## What you should do
Search the records for the word "Viewport" and copy each line in which it appears.

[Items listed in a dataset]
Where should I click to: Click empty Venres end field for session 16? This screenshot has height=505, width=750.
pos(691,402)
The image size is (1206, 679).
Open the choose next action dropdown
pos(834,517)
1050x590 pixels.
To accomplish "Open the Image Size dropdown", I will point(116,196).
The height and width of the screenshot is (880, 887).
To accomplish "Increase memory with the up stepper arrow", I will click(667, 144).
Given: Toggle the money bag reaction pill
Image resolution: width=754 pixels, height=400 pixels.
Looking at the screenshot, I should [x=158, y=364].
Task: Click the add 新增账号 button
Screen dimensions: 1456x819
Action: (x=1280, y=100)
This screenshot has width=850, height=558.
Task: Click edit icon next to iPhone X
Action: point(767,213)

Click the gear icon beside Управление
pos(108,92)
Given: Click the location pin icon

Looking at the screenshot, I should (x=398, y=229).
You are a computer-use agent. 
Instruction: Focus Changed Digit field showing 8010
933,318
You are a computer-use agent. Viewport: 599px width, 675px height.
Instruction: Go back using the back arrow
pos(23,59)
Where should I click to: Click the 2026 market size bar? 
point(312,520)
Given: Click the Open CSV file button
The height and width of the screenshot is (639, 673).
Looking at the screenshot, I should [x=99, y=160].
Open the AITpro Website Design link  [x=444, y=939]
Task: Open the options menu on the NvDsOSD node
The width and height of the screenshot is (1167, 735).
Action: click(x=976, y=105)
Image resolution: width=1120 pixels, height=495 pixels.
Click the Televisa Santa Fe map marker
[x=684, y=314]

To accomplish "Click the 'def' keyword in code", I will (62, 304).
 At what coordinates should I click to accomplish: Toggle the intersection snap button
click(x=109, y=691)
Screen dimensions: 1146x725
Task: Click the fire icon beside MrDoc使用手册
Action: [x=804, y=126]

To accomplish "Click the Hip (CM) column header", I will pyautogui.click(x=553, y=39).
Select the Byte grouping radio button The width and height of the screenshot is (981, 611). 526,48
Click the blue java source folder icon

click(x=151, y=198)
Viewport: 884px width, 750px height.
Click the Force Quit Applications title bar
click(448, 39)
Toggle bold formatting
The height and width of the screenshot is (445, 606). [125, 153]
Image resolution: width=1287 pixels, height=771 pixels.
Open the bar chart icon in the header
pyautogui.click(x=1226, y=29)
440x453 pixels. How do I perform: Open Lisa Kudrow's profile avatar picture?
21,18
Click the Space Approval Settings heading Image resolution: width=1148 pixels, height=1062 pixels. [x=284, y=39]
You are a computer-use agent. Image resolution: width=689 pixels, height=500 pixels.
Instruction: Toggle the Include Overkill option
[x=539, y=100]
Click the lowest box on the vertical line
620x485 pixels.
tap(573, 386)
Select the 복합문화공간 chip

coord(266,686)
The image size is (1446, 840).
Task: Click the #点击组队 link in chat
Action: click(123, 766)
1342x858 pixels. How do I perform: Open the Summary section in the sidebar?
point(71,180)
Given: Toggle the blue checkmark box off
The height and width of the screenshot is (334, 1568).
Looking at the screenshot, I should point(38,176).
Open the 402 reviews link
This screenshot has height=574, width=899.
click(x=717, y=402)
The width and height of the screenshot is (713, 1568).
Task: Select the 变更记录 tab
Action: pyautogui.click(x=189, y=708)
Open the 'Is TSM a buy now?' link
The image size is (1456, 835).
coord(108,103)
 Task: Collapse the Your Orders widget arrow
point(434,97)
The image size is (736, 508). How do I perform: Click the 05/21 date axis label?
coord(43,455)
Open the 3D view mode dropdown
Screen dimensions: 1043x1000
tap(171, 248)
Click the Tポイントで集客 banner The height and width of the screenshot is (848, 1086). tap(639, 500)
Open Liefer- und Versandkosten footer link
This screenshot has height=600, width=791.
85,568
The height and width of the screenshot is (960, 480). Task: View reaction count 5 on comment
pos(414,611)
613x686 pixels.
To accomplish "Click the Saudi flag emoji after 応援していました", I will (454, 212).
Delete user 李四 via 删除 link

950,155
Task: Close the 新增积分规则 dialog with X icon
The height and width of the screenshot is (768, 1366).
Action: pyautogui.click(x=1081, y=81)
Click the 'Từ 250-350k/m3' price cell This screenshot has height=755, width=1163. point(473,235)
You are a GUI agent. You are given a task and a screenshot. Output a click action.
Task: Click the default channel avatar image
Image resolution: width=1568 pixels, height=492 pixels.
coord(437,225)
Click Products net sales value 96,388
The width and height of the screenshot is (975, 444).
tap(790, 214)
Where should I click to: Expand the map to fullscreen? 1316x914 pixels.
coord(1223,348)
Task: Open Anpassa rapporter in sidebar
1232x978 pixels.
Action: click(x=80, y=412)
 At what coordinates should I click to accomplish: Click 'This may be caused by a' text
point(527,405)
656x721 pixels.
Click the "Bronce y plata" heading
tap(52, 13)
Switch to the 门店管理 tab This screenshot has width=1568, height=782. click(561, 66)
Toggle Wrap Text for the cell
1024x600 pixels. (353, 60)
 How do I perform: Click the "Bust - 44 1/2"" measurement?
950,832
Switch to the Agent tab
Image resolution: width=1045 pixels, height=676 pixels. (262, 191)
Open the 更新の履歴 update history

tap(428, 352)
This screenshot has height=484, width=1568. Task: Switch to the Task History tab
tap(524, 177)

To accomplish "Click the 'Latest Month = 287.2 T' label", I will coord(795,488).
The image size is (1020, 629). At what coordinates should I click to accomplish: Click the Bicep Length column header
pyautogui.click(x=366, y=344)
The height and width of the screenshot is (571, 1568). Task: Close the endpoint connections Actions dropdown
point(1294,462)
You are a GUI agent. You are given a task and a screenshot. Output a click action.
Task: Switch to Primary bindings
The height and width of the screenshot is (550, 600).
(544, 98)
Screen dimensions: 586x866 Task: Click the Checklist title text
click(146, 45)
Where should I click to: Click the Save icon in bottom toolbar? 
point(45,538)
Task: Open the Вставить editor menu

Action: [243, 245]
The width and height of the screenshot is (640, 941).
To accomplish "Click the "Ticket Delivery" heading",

## Response to the exercise
You are a computer-use agent. Viewport: 599px width, 675px height.
Viewport: 884px width, 750px height.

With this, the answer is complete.